▶ [WHAT TO WORK ON]:
1/ Answer these questions from the passage on the U.K. social media ban:
(a) Which country was the first to bar under-16s from holding social media accounts?
(b) How many responses did the government receive during the public comment period?
(c) Which two messaging services are named as outside the ban?
2/ In the passage on the U.K. social media ban, swap "over-18s" for "adults" and write out everything from "The government will" down to "expected next month.".

▶ [PASSAGE]:
Starmer says the UK will go further than Australia
The U.K. plans to follow the same model for a social media ban as Australia, which last year became the first country to bar under-16s from holding social media accounts. Platforms that fail to take reasonable steps to exclude children younger than 16 could be punished with multimillion-dollar fines.
The U.K. said its ban will apply to platforms including Snapchat, TikTok, YouTube, Instagram, Facebook and X, but not YouTube Kids or messaging services like WhatsApp and Signal. Starmer stressed that enforcement action will target tech companies, not children.
He said the move was a “big moment for our country,” adding that he will go further than Australia’s measures.
The government will also act to prevent strangers from contacting children on gaming and livestreaming platforms, Starmer said. AI chatbots designed to simulate romantic or sexual relationships with users will be restricted to over-18s only, and authorities are also considering additional measures including overnight curfews and breaks in infinite scrolling for those under 18.
More details are expected next month.
Some skepticism over whether a ban will work
The decision follows a public comment period in which the government received 116,000 responses from parents, the tech industry and children. More than 90% of respondents wanted an under-16 ban, the government said.
Ellen Roome, a children’s online safety campaigner whose son took his own life at 14 years old, welcomed the move. She believes her son died after an online challenge went wrong and has campaigned for legal reforms to give parents access to children’s social media accounts after their death.
“The tech companies, if they wanted to make changes, they could have done that by now. They’ve chosen not to do it,” she said. “We need to come down hard on them. If they’re not going to do it, we need to be very strict.”
But others say research in Australia has shown that age verification is difficult to enforce, and that a blanket ban fails to address a deeper problem — the way social media algorithms push harmful content to young people.

▶ [RECORDS PROVIDED]:
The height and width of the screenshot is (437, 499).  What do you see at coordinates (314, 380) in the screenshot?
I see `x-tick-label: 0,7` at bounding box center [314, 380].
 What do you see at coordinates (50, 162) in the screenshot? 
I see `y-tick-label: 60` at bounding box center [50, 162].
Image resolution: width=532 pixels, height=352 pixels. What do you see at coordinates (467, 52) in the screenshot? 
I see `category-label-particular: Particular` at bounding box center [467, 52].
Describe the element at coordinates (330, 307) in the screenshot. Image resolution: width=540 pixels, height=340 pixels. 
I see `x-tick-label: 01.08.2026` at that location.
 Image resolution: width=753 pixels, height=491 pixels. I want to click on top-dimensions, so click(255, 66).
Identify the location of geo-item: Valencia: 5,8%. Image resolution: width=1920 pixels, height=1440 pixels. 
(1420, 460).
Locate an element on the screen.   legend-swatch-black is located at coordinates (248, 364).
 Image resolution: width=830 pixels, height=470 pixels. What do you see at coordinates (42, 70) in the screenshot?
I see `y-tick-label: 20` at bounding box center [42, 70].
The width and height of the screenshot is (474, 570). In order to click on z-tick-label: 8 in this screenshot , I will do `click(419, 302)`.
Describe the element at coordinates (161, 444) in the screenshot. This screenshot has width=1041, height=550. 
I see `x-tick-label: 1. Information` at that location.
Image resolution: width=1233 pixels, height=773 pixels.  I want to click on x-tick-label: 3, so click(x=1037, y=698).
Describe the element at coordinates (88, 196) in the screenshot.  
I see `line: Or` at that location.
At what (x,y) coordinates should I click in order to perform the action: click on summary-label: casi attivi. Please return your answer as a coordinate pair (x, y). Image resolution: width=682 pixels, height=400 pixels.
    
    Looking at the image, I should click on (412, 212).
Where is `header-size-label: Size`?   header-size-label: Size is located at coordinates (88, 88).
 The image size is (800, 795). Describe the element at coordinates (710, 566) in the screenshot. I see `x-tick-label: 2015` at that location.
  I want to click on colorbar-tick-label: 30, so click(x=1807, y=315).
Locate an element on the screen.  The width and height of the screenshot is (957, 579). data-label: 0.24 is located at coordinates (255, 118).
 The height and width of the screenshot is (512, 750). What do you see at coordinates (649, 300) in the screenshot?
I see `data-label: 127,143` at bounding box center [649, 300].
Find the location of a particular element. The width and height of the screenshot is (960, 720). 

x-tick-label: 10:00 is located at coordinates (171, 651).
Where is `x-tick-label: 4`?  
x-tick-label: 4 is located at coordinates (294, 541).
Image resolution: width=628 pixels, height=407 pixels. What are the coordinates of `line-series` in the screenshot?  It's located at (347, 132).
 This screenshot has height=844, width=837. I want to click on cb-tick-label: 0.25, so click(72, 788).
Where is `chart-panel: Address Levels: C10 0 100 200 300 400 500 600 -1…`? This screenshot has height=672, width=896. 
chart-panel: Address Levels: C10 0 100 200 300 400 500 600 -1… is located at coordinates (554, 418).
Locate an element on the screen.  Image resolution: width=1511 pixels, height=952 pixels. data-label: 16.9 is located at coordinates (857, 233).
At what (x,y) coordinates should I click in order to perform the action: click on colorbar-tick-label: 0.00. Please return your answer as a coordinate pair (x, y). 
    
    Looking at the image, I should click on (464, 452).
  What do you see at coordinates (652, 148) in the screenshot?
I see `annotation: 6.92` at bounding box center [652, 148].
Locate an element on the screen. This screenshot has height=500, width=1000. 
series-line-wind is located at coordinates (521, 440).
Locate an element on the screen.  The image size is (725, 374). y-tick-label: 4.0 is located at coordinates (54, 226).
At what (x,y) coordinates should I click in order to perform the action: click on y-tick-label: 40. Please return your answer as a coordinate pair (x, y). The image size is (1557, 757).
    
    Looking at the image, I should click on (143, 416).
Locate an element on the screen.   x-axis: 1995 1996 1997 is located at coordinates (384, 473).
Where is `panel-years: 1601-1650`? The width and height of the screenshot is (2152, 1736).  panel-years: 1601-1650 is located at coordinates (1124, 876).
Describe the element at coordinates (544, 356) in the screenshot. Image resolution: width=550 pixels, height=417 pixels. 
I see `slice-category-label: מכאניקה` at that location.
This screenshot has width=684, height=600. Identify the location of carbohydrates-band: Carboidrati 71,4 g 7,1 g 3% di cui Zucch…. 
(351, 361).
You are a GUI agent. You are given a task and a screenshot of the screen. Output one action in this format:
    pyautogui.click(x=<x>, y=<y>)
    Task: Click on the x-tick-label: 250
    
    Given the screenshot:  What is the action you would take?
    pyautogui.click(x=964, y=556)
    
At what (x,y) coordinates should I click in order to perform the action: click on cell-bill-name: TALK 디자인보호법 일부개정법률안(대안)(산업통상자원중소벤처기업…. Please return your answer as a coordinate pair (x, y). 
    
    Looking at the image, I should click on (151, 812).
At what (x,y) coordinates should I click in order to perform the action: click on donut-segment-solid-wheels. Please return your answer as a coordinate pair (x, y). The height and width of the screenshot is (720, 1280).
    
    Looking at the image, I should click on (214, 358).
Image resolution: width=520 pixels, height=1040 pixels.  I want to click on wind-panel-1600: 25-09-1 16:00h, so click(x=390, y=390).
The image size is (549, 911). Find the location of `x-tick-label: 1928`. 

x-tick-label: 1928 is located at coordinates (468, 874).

▶ [ANSWERS FOR THIS EXERCISE]:
1/
(a) Australia
(b) 116,000
(c) WhatsApp and Signal

2/
The government will also act to prevent strangers from contacting children on gaming and livestreaming platforms, Starmer said. AI chatbots designed to simulate romantic or sexual relationships with users will be restricted to adults only, and authorities are also considering additional measures including overnight curfews and breaks in infinite scrolling for those under 18.
More details are expected next month.